#### GIVEN ENTRIES ####
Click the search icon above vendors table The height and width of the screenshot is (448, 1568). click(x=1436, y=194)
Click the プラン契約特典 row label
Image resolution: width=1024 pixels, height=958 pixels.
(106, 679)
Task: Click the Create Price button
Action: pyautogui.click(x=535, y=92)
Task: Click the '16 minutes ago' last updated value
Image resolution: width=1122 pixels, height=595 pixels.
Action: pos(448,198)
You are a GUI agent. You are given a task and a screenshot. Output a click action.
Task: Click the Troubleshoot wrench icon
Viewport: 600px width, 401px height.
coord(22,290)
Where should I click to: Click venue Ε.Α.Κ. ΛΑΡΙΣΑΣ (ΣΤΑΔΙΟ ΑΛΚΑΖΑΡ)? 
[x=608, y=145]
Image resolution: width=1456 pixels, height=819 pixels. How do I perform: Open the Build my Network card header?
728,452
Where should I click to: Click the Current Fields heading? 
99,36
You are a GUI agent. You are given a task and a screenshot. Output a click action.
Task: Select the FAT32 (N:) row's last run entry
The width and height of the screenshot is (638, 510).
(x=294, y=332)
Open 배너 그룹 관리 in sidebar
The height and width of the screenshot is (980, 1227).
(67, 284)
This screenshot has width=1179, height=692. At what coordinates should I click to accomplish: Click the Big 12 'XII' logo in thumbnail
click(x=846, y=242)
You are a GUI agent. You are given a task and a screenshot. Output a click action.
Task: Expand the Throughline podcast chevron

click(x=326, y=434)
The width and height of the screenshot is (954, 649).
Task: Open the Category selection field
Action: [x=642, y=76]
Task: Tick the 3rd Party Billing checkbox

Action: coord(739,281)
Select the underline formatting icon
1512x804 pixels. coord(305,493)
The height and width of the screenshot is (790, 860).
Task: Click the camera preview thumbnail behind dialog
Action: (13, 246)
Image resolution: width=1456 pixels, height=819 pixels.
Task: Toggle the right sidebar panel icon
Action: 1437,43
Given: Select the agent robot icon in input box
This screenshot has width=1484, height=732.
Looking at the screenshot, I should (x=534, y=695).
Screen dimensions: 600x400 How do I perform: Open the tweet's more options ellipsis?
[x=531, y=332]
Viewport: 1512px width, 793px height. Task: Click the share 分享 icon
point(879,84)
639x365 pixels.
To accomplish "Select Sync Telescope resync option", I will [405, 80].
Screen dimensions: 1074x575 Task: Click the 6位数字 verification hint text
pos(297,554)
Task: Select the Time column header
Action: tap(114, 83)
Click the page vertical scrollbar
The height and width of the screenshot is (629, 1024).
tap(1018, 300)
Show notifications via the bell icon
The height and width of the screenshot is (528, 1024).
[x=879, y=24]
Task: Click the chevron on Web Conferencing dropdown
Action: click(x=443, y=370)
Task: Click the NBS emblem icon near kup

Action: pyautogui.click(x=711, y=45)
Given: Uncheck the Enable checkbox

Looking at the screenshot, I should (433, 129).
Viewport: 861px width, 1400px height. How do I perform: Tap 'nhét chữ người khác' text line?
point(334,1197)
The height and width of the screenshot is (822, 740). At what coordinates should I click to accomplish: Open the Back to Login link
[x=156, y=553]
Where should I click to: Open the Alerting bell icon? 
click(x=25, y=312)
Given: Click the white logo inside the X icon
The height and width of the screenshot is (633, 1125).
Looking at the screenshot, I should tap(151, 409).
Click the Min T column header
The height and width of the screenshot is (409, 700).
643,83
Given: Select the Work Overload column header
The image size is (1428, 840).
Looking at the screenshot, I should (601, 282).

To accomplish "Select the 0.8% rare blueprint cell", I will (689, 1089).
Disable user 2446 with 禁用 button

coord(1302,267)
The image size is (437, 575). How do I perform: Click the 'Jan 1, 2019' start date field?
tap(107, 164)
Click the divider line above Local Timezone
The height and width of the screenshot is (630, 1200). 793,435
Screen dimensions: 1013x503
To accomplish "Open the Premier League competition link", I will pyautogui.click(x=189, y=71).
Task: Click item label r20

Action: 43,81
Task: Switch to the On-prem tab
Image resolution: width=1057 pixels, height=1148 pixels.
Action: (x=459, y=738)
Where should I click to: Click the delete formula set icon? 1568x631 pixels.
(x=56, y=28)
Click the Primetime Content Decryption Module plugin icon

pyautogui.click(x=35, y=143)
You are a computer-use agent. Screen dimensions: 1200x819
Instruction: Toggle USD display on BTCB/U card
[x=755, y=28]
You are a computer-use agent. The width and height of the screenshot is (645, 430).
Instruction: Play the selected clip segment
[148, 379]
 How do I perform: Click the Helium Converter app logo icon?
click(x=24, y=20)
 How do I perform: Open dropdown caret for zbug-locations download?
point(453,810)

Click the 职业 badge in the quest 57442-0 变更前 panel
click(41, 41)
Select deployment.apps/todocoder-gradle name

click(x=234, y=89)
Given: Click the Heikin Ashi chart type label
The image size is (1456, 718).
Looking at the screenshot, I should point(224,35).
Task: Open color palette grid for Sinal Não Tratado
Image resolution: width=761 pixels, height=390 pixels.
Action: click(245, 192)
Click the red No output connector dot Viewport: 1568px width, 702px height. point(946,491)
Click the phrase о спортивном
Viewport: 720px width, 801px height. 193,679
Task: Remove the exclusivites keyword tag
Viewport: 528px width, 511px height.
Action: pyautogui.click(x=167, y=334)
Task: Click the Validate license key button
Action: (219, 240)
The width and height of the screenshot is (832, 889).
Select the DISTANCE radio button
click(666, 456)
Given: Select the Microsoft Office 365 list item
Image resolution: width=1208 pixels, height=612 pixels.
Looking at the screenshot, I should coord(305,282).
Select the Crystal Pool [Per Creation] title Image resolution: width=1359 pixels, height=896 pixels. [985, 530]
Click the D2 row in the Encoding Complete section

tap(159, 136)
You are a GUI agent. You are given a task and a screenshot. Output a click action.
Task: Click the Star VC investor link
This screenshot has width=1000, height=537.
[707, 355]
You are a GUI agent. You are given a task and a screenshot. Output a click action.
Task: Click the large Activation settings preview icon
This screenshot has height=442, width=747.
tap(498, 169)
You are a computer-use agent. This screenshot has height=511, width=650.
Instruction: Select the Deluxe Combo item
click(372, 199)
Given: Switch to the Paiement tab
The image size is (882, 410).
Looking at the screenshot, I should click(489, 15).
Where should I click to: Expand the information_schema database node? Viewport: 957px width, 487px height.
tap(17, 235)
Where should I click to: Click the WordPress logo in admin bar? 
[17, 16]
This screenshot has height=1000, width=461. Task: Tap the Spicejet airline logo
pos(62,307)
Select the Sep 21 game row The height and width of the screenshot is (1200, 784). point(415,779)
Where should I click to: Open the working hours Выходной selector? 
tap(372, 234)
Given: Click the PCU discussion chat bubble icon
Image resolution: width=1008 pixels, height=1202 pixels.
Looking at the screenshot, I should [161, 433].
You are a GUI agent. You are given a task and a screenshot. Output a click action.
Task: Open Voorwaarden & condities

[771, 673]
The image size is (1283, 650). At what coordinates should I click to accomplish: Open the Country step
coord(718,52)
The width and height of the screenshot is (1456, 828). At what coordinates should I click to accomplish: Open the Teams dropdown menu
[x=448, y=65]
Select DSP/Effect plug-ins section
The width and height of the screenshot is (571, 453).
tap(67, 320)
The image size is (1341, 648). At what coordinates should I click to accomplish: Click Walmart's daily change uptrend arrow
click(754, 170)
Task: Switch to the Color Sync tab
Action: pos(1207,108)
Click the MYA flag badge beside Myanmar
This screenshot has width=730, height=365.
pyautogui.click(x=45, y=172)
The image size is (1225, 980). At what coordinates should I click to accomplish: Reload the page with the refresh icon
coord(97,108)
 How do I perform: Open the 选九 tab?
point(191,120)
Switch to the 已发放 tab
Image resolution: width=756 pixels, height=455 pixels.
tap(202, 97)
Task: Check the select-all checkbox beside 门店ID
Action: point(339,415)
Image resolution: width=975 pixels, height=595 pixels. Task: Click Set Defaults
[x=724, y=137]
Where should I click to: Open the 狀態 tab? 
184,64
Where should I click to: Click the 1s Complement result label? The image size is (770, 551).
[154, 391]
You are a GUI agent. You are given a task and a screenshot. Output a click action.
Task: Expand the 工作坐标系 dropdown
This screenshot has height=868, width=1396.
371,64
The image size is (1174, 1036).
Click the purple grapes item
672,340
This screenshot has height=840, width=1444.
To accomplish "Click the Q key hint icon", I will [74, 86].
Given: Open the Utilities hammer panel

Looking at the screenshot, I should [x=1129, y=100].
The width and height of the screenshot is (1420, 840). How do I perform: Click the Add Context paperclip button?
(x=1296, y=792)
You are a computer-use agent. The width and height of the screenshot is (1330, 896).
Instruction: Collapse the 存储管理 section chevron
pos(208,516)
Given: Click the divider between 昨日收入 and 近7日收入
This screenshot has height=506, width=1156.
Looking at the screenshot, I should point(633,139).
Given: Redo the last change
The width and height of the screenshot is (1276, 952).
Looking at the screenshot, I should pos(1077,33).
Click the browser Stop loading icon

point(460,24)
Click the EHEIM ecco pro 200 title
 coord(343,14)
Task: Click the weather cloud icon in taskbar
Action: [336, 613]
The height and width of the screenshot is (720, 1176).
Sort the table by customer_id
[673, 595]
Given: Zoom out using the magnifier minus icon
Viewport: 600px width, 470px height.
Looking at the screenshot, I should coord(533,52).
####
◆ **WHAT THE TASK REQUIRES**
Return the rows verbatim, from the line containing "The image size is (1341, 648)." through the line containing "will [74, 86].", with both of those lines included.

◆ **RESPONSE FOR THIS EXERCISE**
The image size is (1341, 648). At what coordinates should I click to accomplish: Click Walmart's daily change uptrend arrow
click(754, 170)
Task: Switch to the Color Sync tab
Action: pos(1207,108)
Click the MYA flag badge beside Myanmar
This screenshot has width=730, height=365.
pyautogui.click(x=45, y=172)
The image size is (1225, 980). At what coordinates should I click to accomplish: Reload the page with the refresh icon
coord(97,108)
 How do I perform: Open the 选九 tab?
point(191,120)
Switch to the 已发放 tab
Image resolution: width=756 pixels, height=455 pixels.
tap(202, 97)
Task: Check the select-all checkbox beside 门店ID
Action: point(339,415)
Image resolution: width=975 pixels, height=595 pixels. Task: Click Set Defaults
[x=724, y=137]
Where should I click to: Open the 狀態 tab? 
184,64
Where should I click to: Click the 1s Complement result label? The image size is (770, 551).
[154, 391]
You are a GUI agent. You are given a task and a screenshot. Output a click action.
Task: Expand the 工作坐标系 dropdown
This screenshot has height=868, width=1396.
371,64
The image size is (1174, 1036).
Click the purple grapes item
672,340
This screenshot has height=840, width=1444.
To accomplish "Click the Q key hint icon", I will [74, 86].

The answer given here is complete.